When the animated short aired during an episode of The Howdy Doody Show, Clokey became a pioneer of TV animation as well, leading to The Gumby Show in 1957.

Although Gumby was a decent character who struggled to do right in the face of strange adversaries and wild antics, Clokey still dreamed of using film to promote a Christian ethos. Then, in the late 1950s, Lutheran churches suggested such a series. This culminated in the somewhat hokey puppet animation series Davey and Goliath, in which Davey wrestles with ethical and moral issues, assisted by his talking dog Goliath. If seen at all today, the characters are often given a heavy satirical treatment. (In one Simpsons episode, a puppet animation show called Gravey and Jobriath has an ersatz Davey gearing up to bomb an abortion clinic, for instance.) But the show did deal with complicated issues, including racism, religious intolerance and mortality. Even in today's ironic age, it harks back to when children were more innocent and religion was somehow less shrill. What's more, the techniques pioneered by the show were later adopted by the technicians of Rankin-Bass, creators of the TV special Rudolph The Red-Nosed Reindeer.

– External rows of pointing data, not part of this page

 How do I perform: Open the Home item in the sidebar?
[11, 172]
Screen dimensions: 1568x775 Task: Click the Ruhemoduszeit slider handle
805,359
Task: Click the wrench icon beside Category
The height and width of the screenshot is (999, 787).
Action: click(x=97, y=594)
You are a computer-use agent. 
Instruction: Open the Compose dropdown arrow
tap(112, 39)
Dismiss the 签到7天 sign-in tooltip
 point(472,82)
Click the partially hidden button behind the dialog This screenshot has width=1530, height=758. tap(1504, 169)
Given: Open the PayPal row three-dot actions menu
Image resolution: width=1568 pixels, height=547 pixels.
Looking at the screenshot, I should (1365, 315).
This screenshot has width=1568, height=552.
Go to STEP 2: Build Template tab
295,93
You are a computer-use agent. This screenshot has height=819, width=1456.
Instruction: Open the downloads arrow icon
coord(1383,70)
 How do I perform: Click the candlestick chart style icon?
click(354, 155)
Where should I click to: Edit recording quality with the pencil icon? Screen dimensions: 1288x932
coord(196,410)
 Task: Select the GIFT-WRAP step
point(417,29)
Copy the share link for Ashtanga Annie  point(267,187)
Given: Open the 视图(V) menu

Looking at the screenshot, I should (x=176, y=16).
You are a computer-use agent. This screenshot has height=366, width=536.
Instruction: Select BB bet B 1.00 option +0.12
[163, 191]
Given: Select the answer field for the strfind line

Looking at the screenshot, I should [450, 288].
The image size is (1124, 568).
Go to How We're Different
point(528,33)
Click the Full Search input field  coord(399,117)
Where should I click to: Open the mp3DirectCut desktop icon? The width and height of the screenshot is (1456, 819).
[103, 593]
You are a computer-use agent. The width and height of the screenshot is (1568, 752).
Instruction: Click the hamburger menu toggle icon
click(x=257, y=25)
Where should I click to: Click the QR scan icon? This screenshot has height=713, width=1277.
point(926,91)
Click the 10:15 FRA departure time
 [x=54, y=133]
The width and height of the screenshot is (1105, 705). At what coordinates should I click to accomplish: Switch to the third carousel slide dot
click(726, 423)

In addition to The Gumby Show and Davey and Goliath, animation jobs just kept coming Clokey's way, ranging from stop-motion commercials to animated title sequences for major films (1965's Dr. Goldfoot and the Bikini Machine and How to Stuff a Wild Bikini, among others). Meanwhile Gumby had become an enormously popular flexible toy. Still, by the late 1960s, it seemed Clokey's glory days had passed, his television work seen mostly in reruns at odd hours.

Then, in the early 1980s, Eddie Murphy's skits on SNL brought Gumby back into the spotlight. Casting the kindly green naf as a cigar-chomping, foul-mouthed rascal, Murphy roared, "I'm Gumby, damnit!" Though Clokey didn't completely approve, the cultural reference resonated, bringing newfound attention for the little green man. Soon, Gumby dolls were back on shelves, and Clokey found backing for fresh ventures.

Starting in 1988, Clokey directed almost 100 episodes of Gumby Adventures for TV over the next 14 years, and made Gumby: The Movie in 1995. Clokey broke no new ground artistically or thematically, but — much like his adoptive father and his old USC film teacher — he seized the chance to take a new generation of animators under his wing. More than half the animators who worked on Tim Burton's the Nightmare Before Christmas (1993) had labored on Gumby productions under Clokey's guidance. His disciples worked on classic stop-motion productions, including James and the Giant Peach and Monkeybone, and many would go on to work for Pixar, Disney and other computer animation studios, and on such projects as Toy Story, The Incredibles, Corpse Bride and Coraline. Onetime Clokey animator Timothy Hittle, for instance, created the animated sequences for The Life Aquatic with Steve Zissou.